I first met Beth when she was working for Saxton’s Speakers Bureau shortly after having arrived in Australia, when she engaged me as a speaker for her clients. Since then I have seen her do a fantastic job at launching and running the highly successful ad:tech business in Australia. At the inaugural Sydney event in 2007 I chaired the keynote panel and also a blogging panel, and afterwards wrote, “Ad:tech is lifting the bar for this kind of event in Australia.” There is no question in my mind that Beth is one of the top people in events in Australia, and I am privileged to work with her on this venture. As CEO she will drive its success.
I have written extensively for many years on how the traditional events industry is broken and the potential for new ways of connecting ideas and people. Most recently an article in News.com.au titled Networking Trend: The ‘Unconference’ captured some of my thoughts on the topic.
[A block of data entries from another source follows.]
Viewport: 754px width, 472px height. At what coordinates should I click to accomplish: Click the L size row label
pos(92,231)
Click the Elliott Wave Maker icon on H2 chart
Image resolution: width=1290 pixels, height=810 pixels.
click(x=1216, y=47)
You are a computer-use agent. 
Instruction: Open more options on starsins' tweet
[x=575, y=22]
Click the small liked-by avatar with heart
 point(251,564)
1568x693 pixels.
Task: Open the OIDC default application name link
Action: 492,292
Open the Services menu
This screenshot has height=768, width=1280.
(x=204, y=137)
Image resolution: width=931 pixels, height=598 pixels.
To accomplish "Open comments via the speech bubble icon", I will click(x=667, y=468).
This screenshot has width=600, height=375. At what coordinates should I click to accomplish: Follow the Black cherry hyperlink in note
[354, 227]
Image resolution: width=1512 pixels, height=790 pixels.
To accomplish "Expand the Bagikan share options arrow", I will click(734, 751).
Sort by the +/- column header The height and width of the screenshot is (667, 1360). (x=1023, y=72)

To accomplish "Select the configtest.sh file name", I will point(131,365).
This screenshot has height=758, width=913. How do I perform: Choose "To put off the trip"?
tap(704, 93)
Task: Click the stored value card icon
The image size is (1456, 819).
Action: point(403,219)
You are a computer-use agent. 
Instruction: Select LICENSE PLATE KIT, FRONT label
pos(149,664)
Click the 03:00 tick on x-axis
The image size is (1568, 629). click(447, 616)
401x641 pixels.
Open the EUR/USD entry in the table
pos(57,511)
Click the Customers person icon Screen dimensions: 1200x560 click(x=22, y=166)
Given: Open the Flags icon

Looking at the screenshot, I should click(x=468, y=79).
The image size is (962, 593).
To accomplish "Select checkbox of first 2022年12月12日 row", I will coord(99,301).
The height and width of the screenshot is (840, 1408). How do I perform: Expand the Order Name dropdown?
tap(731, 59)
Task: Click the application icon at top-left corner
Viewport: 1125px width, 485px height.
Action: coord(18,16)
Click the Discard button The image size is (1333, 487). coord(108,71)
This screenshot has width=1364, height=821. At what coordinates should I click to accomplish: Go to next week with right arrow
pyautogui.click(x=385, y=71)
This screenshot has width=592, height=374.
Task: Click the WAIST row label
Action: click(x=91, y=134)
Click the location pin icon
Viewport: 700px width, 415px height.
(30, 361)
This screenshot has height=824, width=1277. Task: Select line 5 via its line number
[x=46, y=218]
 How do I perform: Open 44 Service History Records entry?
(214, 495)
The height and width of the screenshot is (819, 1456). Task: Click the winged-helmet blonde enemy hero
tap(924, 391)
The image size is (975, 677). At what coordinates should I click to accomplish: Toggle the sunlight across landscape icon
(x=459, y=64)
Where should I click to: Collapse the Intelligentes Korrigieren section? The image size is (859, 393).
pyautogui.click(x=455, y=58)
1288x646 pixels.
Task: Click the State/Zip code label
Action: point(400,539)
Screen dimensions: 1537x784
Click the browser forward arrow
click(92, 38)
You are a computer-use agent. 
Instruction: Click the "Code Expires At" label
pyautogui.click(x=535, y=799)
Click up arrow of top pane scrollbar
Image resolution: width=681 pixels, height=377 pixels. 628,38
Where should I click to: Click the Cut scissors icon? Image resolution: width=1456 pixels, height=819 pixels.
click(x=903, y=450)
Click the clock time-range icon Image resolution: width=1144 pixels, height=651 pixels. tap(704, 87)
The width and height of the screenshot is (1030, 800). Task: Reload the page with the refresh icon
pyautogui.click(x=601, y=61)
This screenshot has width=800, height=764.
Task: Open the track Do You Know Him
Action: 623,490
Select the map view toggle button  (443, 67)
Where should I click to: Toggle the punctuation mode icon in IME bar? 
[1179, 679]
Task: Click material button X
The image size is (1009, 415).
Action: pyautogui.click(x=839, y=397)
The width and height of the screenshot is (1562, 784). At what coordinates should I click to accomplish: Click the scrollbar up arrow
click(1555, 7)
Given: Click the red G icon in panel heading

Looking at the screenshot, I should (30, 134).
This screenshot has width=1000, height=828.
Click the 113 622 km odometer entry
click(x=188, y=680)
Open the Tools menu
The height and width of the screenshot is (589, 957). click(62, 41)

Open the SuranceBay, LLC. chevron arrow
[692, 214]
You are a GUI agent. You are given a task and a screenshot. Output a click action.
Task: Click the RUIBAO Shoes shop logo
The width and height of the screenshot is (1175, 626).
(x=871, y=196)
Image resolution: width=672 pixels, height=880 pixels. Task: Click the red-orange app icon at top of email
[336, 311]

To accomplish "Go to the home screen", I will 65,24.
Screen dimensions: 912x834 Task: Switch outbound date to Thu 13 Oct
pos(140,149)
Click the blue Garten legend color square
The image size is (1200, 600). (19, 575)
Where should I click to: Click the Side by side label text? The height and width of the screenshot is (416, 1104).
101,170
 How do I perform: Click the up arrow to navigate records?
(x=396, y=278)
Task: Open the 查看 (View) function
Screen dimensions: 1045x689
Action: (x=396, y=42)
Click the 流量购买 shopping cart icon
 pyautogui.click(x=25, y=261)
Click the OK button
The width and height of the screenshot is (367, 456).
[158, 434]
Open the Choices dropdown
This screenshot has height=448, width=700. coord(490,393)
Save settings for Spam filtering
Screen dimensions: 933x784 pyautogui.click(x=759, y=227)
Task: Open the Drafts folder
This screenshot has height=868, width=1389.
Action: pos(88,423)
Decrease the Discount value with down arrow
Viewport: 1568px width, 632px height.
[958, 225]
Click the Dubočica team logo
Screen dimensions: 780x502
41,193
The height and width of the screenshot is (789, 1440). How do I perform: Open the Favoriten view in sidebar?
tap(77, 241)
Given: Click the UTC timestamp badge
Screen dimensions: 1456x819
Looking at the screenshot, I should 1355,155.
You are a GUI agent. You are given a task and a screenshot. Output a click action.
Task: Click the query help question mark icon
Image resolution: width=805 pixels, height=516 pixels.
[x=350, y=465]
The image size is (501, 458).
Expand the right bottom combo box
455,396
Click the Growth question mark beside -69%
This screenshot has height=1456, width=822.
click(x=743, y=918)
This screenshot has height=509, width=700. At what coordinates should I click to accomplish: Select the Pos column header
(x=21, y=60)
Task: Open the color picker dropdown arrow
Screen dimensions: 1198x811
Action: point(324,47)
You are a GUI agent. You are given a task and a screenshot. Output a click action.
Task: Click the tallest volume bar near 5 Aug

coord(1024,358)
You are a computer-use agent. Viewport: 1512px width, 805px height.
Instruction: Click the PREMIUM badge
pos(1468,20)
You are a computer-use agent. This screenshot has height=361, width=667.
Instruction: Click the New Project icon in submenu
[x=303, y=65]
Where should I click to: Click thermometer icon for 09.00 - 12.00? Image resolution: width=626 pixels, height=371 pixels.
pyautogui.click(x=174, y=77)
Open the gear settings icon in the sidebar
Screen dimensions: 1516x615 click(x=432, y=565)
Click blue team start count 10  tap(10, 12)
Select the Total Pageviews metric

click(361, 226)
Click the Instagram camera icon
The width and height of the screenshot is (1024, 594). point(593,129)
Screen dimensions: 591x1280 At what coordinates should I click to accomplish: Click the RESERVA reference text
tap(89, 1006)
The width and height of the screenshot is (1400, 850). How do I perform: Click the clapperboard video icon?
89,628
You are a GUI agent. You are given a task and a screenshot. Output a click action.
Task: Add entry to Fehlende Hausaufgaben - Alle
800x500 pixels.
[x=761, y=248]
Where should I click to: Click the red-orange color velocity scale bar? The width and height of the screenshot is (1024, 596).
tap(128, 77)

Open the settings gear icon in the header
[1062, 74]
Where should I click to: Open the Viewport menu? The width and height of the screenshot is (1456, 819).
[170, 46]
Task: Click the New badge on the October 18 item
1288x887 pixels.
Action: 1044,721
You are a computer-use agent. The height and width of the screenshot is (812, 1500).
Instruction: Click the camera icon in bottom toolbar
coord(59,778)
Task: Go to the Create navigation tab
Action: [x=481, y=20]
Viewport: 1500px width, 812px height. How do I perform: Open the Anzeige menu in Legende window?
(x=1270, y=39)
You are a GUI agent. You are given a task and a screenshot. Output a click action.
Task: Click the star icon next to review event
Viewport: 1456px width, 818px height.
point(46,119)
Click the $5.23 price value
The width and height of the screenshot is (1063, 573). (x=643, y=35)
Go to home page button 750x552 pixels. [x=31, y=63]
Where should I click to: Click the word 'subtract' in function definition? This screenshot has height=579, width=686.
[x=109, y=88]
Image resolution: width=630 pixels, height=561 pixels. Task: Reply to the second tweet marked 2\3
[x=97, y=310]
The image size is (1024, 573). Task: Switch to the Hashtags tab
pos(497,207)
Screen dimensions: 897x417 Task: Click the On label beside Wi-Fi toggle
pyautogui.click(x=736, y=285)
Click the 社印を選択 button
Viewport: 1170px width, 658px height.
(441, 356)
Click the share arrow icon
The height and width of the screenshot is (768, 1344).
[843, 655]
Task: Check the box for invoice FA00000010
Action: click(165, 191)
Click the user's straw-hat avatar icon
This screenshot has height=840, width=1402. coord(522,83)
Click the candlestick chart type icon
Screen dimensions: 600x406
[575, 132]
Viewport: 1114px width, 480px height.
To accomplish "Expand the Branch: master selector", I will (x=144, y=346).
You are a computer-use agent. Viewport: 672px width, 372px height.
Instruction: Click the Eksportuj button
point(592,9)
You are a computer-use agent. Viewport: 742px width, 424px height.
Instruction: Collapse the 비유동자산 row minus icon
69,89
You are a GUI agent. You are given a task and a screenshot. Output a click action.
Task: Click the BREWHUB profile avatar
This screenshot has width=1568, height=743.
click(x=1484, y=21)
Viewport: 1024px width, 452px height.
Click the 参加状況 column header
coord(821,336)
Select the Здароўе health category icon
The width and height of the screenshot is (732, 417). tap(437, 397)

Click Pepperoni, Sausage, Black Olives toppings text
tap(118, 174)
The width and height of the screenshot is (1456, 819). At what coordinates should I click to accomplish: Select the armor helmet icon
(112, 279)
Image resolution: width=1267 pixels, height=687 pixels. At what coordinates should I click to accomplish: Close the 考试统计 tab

Beth and I both believe that there is a massive opportunity here. The events industry has always had massive oversupply, most of it of poorly run events. This is definitely going to be a challenging year for the industry, with both sponsorship and delegate budgets severely constrained. There is much new activity and competition, much of it from very cheap or even free events. However there is undoubtedly enormous scope to create massive value for attendees, sponsors, and industries. We are aiming to create the future of events, as we wrote in our launch press release. We hope to catch up with you on the way!